## What you should do
Look through the data below. Collect every line where the word "computer" occurs.

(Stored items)

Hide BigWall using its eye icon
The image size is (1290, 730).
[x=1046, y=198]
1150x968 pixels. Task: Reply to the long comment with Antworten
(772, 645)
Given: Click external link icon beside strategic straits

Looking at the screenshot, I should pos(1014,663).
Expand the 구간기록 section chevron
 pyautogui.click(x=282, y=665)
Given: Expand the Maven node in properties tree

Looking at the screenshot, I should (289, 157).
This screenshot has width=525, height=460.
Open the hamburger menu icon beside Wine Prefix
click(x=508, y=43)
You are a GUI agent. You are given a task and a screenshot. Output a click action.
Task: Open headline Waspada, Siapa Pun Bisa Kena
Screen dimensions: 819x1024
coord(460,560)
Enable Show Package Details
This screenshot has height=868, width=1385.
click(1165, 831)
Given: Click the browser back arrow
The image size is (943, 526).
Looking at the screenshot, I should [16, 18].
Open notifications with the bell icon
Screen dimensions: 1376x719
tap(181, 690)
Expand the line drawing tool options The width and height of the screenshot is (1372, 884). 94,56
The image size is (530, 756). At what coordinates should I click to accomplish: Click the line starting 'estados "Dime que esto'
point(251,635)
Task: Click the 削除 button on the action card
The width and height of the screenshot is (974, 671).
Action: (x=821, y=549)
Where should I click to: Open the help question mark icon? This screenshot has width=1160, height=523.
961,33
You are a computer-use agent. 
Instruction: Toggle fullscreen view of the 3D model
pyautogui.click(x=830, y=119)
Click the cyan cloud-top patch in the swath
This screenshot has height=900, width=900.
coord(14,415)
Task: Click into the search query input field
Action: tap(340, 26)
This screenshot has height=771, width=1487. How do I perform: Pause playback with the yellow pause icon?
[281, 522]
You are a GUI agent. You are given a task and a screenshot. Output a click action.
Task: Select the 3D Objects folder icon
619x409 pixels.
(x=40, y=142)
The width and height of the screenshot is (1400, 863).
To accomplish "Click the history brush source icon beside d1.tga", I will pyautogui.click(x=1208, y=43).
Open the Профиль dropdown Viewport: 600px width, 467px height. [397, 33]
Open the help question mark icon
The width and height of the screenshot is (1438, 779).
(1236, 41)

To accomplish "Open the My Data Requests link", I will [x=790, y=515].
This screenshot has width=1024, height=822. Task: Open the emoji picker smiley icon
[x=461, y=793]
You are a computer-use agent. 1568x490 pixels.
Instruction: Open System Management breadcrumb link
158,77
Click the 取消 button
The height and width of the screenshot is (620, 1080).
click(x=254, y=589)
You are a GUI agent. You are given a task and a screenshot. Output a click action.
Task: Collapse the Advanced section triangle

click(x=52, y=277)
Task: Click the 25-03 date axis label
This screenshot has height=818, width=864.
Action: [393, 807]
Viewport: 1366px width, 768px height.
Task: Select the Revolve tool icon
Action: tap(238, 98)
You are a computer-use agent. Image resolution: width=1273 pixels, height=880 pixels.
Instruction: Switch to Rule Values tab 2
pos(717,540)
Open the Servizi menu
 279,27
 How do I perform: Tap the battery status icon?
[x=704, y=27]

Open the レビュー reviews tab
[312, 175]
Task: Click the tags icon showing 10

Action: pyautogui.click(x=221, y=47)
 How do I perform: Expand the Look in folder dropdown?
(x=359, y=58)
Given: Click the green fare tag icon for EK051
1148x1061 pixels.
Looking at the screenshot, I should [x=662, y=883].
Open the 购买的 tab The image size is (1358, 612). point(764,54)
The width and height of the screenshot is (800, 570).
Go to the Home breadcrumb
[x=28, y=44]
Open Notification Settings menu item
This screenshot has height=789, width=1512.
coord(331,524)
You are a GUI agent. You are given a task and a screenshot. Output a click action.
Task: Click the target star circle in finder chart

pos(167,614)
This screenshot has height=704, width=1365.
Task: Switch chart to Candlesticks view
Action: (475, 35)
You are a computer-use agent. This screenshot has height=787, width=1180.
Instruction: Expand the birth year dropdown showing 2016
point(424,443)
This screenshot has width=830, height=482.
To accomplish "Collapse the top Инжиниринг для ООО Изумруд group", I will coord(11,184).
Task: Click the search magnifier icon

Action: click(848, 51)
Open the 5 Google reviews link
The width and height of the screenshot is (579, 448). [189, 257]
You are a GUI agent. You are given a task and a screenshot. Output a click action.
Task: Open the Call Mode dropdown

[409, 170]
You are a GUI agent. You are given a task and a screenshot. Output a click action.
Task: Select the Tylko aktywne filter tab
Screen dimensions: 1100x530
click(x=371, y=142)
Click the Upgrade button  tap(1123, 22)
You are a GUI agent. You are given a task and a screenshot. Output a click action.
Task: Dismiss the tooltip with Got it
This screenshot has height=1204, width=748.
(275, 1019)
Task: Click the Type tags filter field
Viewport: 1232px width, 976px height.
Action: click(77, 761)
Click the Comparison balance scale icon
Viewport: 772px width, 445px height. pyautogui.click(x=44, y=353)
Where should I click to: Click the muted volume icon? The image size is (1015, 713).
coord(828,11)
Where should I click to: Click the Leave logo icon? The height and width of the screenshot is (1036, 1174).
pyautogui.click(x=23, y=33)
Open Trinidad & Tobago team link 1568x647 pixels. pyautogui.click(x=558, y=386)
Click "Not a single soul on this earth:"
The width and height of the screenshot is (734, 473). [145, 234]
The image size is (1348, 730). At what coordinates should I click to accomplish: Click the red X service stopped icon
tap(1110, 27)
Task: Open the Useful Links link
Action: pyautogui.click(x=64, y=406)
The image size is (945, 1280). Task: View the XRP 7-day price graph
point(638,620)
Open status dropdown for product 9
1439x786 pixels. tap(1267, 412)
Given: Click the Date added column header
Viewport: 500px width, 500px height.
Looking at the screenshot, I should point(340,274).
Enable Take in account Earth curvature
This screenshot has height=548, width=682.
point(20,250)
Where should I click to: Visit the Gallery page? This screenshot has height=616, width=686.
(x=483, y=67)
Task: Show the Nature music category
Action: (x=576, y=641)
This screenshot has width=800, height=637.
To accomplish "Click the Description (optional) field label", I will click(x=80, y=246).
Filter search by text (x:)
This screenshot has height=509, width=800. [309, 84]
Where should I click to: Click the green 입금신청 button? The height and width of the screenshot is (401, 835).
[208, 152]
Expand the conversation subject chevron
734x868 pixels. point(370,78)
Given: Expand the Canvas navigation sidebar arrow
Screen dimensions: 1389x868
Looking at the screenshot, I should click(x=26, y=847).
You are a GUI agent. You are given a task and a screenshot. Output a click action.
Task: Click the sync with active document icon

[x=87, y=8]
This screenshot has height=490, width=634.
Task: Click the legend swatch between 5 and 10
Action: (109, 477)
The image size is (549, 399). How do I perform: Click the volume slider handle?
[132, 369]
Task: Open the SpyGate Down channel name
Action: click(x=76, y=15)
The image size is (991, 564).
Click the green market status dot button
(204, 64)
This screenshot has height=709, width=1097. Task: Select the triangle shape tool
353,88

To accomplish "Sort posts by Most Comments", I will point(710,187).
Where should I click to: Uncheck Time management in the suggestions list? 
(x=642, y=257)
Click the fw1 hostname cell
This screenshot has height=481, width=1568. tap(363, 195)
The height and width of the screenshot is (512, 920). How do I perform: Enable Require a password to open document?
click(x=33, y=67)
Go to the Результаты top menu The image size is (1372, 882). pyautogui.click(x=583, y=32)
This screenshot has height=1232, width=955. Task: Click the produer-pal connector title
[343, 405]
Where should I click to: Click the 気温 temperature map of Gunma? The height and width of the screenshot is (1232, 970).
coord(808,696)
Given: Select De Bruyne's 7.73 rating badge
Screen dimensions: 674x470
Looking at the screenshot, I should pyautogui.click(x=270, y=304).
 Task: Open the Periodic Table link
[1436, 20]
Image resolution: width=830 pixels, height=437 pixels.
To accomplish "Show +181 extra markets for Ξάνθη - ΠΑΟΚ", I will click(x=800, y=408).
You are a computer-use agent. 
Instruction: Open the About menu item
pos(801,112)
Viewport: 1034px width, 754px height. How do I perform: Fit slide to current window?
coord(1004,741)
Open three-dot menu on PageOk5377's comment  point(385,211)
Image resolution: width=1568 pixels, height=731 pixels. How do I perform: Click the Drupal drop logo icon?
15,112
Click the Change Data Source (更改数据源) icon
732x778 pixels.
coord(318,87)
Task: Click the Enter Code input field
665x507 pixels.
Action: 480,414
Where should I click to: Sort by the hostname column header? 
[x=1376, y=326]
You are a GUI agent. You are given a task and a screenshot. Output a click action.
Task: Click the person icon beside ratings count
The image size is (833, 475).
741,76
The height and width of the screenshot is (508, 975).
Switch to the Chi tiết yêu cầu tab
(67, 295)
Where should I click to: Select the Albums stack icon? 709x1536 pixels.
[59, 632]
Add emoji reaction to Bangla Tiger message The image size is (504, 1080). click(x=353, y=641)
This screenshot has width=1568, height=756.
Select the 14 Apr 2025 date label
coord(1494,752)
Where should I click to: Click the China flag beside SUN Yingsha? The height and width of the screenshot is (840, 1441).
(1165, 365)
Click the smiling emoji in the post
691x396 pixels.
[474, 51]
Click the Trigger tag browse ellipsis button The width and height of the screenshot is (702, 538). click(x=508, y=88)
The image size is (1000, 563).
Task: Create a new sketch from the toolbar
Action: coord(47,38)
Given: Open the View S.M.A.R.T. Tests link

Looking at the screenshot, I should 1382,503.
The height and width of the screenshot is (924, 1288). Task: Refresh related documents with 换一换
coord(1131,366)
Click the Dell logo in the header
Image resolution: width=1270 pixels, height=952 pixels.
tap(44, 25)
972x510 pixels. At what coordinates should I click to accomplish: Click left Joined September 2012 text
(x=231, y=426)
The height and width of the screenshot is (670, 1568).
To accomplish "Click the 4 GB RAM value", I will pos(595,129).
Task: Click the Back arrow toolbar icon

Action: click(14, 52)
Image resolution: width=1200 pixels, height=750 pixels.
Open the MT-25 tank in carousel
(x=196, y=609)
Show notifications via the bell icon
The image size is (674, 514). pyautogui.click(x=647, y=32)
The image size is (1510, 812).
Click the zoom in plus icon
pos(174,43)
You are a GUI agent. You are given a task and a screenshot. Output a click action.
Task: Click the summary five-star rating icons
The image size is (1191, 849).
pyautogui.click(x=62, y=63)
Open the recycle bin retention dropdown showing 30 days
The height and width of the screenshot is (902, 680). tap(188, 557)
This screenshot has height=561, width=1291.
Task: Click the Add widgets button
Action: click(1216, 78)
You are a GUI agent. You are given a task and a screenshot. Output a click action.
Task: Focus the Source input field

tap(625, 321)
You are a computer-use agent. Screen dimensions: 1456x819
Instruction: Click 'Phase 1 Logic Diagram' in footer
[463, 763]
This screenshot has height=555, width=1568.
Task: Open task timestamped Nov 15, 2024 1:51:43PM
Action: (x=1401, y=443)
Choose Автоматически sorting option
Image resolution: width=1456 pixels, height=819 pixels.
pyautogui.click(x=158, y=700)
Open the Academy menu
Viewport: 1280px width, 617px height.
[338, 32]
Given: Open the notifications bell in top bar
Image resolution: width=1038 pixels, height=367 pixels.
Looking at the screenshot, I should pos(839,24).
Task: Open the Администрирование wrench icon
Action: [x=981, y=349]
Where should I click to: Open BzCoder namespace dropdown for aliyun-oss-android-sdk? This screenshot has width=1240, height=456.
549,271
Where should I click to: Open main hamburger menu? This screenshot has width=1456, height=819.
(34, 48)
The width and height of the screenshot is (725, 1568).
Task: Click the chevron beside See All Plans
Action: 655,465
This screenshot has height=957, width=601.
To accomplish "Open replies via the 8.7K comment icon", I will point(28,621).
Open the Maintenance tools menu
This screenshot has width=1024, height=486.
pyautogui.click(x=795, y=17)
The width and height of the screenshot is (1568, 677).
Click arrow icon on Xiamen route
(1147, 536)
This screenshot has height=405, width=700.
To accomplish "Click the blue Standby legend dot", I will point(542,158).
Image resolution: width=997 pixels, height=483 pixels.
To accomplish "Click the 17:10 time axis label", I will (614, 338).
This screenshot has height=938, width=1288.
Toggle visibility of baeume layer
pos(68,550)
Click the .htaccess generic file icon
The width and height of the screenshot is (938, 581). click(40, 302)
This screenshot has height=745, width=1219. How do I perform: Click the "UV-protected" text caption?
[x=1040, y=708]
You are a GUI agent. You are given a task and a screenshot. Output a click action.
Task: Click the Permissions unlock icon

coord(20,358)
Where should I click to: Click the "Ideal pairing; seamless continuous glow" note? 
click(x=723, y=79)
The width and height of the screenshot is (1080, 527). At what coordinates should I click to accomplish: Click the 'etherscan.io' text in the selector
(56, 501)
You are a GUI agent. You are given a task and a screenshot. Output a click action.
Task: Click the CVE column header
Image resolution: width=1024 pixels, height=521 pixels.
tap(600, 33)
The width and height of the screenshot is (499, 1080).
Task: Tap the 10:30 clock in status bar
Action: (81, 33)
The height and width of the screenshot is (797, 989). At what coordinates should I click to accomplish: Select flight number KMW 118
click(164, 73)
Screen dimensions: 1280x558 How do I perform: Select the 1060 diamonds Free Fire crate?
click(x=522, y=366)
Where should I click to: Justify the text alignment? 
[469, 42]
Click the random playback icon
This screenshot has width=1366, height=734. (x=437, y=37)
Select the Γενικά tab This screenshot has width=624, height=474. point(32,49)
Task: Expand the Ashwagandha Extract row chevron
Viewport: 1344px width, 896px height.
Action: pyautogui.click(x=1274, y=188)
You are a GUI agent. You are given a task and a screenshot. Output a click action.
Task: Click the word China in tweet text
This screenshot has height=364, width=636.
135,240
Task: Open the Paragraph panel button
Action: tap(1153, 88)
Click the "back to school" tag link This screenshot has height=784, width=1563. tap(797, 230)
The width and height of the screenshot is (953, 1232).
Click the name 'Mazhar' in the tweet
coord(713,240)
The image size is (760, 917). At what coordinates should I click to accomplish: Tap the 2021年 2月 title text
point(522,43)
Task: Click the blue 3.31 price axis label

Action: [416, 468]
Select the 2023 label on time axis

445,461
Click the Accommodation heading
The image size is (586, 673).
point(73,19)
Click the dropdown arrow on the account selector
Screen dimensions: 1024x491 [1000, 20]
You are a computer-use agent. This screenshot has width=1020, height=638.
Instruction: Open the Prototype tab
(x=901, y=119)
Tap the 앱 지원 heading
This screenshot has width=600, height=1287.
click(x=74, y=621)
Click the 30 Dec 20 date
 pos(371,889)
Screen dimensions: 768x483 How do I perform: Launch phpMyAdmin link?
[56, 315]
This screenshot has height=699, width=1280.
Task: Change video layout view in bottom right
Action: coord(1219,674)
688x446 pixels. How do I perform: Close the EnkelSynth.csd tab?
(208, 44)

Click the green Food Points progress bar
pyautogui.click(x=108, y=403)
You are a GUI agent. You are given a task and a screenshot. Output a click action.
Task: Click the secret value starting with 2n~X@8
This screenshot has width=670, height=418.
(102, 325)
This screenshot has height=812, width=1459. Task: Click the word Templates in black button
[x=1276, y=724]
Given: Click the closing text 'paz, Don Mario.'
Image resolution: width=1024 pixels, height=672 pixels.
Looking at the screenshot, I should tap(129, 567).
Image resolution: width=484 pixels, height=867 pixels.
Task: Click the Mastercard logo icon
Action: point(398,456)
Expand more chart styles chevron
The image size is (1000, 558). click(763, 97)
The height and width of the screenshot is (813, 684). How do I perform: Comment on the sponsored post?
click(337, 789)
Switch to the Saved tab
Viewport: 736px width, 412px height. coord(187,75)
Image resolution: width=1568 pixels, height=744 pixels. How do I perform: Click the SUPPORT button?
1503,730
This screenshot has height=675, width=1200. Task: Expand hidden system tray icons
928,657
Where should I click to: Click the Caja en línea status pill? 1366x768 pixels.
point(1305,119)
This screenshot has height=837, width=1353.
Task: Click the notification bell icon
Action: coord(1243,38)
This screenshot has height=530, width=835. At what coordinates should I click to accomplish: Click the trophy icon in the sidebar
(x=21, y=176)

## The completed task
You are a computer-use agent. 
You are a computer-use agent. 1568x490 pixels.
You are a computer-use agent. Image resolution: width=1273 pixels, height=880 pixels.
You are a computer-use agent. This screenshot has height=787, width=1180.
You are a computer-use agent. 
You are a computer-use agent. Screen dimensions: 1456x819
You are a computer-use agent. This screenshot has width=1020, height=638.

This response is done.